Blue Jays GM Alex Anthopoulos and manager John Gibbons are in no immediate danger of losing their jobs, but that could change if team president Paul Beeston leaves his post, FOX Sports’ Ken Rosenthal writes. Beeston is in the last year of his contract, and there is speculation around the game about whether he’ll stay. Beeston backed Red Sox chairman Tom Werner over Rob Manfred for commissioner, which Rosenthal implies might suggest Beeston was looking for a job in the commissioner’s office. Also, Rogers Communications, which owns the Jays, hired a new CEO in January. Here are more notes from the American League.
- Phil Hughes is open to a contract extension with the Twins, writes Mike Berardino of the Pioneer Press. Hughes quietly had one of the top seasons among starting pitchers, with 6.1 fWAR and 4.3 rWAR. He walked just 16 batters in 209 1/3 innings. Combined with a solid 8 K/9, Hughes set a major league record for K/BB ratio at 11.63 while pitching to a 3.52 ERA. Hughes is entering his age-29 season and has two years and $16MM remaining on his contract.
- Earlier this weekend, the Orioles designated reliever Preston Guilmet for assignment. For Guilmet, that move concluded a season spent in a transaction vortex, CSN Baltimore’s Rich Dubroff writes.

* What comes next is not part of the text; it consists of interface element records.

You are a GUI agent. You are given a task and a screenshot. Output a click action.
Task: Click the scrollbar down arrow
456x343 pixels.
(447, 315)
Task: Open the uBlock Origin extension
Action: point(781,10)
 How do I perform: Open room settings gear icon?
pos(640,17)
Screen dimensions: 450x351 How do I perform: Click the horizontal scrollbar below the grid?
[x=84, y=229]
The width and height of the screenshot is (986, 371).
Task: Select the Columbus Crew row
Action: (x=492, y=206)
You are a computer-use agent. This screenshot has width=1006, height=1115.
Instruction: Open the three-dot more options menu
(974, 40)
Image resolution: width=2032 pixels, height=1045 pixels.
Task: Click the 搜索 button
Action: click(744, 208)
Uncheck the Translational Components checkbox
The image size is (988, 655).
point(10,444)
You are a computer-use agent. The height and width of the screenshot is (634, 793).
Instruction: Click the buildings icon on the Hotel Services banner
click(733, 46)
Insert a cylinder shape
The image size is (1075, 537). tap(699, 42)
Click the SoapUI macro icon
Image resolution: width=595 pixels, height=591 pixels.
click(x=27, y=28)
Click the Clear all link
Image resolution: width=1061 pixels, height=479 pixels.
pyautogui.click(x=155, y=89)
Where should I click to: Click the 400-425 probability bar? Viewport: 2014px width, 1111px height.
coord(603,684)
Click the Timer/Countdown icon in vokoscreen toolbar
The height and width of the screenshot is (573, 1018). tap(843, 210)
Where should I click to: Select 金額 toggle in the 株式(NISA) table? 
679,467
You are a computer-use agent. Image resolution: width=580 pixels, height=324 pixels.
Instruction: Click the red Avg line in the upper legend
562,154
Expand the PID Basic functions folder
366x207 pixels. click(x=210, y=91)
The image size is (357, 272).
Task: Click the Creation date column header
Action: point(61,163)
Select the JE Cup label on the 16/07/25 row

Since Guilmet arrived in a minor trade with the Indians in April, he’s been involved (by MLBTR’s count) in 14 transactions, mostly a function of the fact that he had options. None of those transactions were earth-shaking, but they had to have been trying for Guilmet personally.
In today’s column, Nick Cafardo of the Boston Globe looks at nine managers and GMs to watch. The Braves search for a new GM features prominently on the list. While Royals owner David Glass won’t prevent GM Dayton Moore from pursuing the opening in Atlanta, the matter of compensation could still complicate a move. When the Red Sox traded Theo Epstein to the Cubs, they only acquired an unaccomplished reliever in Chris Carpenter. The Royals would want more in return for Moore.
- If Atlanta’s interim GM John Hart decides to pass on the permanent position, he’ll be heavily involved in picking his successor. Hart helped groom several future GMs like Ben Cherington, Neal Huntington, and Mark Shapiro. Assistant GM John Coppolella could be next on the list.
- It’s surprising Giants bench coach Ron Wotus isn’t connected to more managerial searches. Wotus is Bruce Bochy’s right-hand man and a former PCL manager of the year. My personal observation: the trend of hiring recently retired players has hurt the visibility of Wotus.
- A poll of 12 GMs found in favor of paying Phil Hughes the $500,000 bonus for reaching 210 innings. He fell one-third of an inning short due to a rain delay. He also had another start affected by rain earlier in September. Eight GMs were in favor of paying Hughes with four opposed. Those against the idea cited contractual reasons. As we learned earlier this week, the CBA prevents the Twins from simply paying the bonus to Hughes without restructuring his contract.